The move comes as the world’s second-ranked automaker by sales, after Germany’s Volkswagen (VLKAY), hopes to quicken decision-making to regain the lead in an industry increasingly focused on new technologies, including automated driving and low-emission power units.

Announcing personnel changes for the financial year starting April, the Japanese automaker on Wednesday said in a statement it would reduce its board of director positions to nine from 11.

Under the new structure, only President Akio Toyoda and Chairman Takeshi Uchiyamada will remain representative directors after Toyota cut the number of such posts from six.

The automaker reduced the number of representative directors to centralize responsibility and accountability for the entire company, while fewer board directors would speed up executive decisions, Toyota spokeswoman Kayo Doi told Reuters.

The change comes just a year after Toyota overhauled its corporate structure to one emphasizing product-based management rather than region-based.

“This structural change is not an answer but an opportunity,” President Toyoda said in the statement.

He said the change was necessary to “allow us to remain viable in an era in which we are producing and selling 10 million vehicles a year.”

Toyota’s scale affords benefits such as lower procurement and production costs. But it also raises quality-control risks, as the automaker experienced in the early 2000s when driver-side floor mats led to unintentional acceleration in some vehicles.

Toyoda, who has led the company since 2009, previously said the automaker’s sheer size can slow down decision-making.

Osamu Nagata, previously Toyota’s chief administrative officer in North America, will be promoted to chief financial officer and executive vice president, and joins the board of directors.

Mitsuru Kawai will become executive vice president in charge of factories. Kawai joined Toyota as a plant worker in the 1960s, rising to the automaker’s highest position held by blue collar worker.

Board directors Mitsuhisa Kato, Takahiko Ijichi and Nobuyori Kodaira will step down and become company advisors. Senior managing officers Hirofumi Muta, Koei Saga and Soichiro Okudaira will also step down.

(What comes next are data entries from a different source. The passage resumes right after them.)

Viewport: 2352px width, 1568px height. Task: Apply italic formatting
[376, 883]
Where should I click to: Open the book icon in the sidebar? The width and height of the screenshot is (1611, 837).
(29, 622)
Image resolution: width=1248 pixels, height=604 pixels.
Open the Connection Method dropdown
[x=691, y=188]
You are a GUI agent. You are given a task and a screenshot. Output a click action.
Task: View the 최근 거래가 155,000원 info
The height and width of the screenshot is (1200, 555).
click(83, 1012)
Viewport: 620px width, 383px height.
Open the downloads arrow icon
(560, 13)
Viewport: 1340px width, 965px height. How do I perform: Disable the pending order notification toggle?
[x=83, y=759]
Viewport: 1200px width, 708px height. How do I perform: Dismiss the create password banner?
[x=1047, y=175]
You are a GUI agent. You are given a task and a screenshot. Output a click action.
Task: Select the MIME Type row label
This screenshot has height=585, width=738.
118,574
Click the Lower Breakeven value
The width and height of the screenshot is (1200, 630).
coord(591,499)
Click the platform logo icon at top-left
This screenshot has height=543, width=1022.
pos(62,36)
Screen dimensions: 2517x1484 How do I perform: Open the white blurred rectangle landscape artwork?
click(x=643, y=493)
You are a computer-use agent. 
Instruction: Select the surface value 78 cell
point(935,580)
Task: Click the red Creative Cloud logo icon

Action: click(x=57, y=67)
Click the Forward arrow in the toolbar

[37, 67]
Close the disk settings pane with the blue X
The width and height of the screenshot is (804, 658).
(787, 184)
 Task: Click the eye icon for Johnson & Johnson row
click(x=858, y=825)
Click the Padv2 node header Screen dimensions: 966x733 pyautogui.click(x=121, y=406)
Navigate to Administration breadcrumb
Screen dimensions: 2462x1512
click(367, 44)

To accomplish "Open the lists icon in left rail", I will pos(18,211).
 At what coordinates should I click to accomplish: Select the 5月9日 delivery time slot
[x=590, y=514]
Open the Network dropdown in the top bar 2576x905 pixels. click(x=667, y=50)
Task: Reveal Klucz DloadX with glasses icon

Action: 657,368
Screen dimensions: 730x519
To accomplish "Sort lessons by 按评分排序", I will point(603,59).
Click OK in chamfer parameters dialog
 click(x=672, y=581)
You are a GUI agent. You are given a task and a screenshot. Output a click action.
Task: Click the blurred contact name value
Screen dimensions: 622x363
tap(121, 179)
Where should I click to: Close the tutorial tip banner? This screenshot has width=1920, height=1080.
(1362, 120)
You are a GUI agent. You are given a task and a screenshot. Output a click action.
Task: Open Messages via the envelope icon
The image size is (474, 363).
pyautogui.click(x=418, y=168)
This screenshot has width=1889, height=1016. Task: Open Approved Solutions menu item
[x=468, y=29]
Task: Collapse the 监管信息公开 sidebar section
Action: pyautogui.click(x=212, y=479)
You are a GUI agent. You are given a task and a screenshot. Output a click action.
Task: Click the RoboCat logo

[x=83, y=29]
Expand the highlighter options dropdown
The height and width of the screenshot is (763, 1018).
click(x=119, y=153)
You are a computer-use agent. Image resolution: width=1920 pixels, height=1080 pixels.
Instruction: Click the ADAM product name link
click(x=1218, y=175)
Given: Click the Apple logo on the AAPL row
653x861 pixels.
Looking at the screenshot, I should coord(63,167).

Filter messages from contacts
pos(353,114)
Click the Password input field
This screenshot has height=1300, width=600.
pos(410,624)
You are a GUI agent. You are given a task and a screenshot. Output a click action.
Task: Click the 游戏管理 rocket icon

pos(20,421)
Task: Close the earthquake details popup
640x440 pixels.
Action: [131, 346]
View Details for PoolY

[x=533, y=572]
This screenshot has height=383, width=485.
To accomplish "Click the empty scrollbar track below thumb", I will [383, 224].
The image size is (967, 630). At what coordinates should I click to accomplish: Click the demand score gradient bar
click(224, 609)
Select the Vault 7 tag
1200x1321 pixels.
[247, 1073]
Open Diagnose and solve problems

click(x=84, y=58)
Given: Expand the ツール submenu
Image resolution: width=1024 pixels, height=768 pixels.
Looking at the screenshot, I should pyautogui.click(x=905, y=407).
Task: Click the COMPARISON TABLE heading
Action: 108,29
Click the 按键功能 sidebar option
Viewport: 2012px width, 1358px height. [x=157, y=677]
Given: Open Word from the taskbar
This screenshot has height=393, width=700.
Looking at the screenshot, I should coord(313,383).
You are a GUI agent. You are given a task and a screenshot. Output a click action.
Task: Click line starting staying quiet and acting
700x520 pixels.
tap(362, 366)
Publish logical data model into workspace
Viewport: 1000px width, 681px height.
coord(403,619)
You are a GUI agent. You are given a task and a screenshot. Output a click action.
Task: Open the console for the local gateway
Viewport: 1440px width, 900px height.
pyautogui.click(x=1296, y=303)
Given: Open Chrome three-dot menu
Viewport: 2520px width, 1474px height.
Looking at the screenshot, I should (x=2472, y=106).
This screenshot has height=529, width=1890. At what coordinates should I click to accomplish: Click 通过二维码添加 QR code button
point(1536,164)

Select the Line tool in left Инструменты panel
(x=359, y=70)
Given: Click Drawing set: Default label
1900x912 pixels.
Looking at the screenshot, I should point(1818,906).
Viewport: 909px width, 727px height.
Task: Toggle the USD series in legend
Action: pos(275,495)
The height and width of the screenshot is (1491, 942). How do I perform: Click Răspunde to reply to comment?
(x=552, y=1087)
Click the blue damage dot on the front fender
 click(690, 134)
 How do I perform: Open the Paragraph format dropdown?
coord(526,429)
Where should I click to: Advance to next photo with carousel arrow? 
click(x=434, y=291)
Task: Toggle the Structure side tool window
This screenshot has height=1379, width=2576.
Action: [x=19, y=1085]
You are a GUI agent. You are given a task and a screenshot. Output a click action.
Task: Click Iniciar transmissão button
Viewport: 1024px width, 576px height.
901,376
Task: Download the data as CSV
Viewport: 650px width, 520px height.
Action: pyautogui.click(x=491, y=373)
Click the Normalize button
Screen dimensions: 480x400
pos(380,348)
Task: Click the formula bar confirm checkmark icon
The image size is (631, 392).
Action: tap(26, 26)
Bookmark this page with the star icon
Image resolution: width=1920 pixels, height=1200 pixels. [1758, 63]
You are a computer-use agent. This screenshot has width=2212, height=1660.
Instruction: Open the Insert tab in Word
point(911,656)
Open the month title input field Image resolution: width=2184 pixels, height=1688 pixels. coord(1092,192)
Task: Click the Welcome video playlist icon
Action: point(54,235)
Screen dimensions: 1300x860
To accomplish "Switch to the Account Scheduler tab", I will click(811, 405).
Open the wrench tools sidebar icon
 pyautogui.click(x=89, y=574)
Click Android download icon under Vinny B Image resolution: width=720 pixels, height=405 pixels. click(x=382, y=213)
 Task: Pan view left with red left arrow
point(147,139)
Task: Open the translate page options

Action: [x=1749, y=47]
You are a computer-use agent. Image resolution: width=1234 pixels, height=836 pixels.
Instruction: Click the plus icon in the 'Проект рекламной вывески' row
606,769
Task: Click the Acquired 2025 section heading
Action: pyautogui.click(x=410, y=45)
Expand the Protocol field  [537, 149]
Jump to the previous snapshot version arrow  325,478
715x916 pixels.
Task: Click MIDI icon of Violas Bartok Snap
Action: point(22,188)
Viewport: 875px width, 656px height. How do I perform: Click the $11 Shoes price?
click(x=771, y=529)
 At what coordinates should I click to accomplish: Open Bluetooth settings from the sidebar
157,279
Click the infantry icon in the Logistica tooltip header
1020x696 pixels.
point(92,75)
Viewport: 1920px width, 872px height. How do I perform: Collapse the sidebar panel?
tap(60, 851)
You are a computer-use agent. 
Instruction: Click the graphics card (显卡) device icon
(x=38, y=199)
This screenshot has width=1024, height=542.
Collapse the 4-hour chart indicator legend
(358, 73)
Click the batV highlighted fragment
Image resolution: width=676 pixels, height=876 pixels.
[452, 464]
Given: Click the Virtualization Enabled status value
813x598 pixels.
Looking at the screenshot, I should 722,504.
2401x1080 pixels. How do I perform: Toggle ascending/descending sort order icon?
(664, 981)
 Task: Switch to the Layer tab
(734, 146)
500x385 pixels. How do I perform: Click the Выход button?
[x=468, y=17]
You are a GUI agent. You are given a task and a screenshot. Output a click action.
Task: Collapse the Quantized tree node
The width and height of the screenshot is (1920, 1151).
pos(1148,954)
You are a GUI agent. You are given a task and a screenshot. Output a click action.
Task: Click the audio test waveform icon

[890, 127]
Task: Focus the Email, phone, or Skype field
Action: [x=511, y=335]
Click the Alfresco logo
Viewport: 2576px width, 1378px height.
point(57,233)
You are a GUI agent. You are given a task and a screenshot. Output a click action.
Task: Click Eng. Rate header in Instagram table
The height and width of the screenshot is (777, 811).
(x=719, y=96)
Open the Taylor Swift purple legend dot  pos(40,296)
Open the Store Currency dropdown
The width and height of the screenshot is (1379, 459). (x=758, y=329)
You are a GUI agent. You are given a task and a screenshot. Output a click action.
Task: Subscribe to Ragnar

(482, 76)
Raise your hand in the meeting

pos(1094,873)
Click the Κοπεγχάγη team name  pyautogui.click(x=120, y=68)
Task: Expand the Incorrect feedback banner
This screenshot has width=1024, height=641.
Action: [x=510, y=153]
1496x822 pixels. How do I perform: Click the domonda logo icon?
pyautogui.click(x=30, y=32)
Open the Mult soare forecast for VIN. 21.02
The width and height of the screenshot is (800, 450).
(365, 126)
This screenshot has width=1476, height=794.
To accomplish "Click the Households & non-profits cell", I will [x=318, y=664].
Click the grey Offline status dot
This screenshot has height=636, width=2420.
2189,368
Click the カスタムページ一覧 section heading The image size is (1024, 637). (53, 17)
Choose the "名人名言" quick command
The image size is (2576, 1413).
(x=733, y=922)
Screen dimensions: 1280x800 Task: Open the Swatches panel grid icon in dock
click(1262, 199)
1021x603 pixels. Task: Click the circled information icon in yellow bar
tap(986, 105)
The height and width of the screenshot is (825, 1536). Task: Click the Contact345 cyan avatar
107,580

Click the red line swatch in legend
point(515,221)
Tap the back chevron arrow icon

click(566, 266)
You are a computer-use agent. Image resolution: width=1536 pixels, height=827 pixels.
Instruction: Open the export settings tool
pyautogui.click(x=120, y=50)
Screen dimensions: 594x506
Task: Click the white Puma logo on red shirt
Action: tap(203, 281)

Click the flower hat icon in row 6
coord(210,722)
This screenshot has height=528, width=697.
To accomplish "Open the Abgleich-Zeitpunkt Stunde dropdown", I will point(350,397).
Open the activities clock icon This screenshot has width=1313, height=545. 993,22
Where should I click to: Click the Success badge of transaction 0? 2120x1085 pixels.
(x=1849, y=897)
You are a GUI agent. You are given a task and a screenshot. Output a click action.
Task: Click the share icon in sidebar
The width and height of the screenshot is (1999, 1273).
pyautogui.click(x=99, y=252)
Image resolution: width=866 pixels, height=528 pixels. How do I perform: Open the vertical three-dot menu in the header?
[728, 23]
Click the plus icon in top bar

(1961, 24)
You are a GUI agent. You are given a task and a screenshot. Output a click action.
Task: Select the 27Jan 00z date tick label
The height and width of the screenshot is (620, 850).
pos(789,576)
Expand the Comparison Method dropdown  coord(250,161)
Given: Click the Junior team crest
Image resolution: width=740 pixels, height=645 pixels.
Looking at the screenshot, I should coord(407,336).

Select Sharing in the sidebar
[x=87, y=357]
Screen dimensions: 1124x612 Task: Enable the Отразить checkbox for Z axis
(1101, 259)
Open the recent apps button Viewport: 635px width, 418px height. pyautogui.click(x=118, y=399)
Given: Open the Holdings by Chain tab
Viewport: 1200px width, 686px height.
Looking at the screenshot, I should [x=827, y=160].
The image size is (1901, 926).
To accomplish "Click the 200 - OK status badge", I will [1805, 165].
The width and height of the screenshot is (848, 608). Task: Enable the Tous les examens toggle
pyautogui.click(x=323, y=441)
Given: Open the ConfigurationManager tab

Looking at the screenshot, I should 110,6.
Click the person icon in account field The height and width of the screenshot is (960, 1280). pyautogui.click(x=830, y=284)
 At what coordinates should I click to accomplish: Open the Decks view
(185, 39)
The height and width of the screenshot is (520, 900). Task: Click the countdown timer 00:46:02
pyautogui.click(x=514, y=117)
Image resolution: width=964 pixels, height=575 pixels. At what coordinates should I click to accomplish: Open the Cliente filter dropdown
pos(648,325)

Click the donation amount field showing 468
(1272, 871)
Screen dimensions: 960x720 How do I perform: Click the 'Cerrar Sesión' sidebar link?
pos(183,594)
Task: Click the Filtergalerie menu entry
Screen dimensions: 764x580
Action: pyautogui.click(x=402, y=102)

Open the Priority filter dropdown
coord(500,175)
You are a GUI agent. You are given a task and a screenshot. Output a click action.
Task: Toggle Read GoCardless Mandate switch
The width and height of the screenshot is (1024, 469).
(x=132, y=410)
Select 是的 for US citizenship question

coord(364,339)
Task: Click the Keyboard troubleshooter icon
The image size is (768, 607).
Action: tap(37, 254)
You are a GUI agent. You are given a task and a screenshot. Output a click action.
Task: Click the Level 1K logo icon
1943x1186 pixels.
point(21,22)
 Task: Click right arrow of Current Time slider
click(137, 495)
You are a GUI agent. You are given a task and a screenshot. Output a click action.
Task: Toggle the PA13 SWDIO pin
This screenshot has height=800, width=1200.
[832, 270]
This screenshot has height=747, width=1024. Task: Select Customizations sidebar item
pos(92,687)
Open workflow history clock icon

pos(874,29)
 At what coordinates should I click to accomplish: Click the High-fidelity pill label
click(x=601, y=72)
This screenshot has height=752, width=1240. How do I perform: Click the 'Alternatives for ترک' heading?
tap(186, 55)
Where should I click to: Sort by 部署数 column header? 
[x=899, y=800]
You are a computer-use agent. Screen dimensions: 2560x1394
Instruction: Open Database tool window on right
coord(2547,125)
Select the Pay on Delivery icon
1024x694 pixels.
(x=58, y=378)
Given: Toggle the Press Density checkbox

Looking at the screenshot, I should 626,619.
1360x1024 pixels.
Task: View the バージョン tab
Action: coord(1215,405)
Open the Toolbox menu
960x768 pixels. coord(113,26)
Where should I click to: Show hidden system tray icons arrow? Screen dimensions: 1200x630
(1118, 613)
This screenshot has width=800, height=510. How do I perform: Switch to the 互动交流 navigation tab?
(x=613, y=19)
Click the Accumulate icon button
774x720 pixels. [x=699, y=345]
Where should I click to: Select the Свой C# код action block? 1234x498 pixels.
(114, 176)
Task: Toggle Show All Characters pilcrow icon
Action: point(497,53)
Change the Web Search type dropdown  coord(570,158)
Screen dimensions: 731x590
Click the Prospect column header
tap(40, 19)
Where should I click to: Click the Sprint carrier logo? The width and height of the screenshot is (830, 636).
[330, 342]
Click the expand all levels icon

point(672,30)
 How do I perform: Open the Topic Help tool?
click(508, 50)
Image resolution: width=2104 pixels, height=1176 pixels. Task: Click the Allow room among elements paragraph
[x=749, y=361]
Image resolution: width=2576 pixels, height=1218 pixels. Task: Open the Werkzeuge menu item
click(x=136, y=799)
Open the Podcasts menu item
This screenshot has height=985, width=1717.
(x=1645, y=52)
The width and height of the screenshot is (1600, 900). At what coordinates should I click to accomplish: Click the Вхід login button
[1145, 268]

Muta will join affiliate Hino Motors Ltd. as executive vice president, whereas Saga will become an executive advisor at Toyota and chairman of the automaker’s racing arm.

Okudaira will head compact car maker Daihatsu Motor Co. Ltd., which became a wholly-owned Toyota company last year.

Operational changes will take effect from April, while board positions will be voted on at a shareholder meeting in June.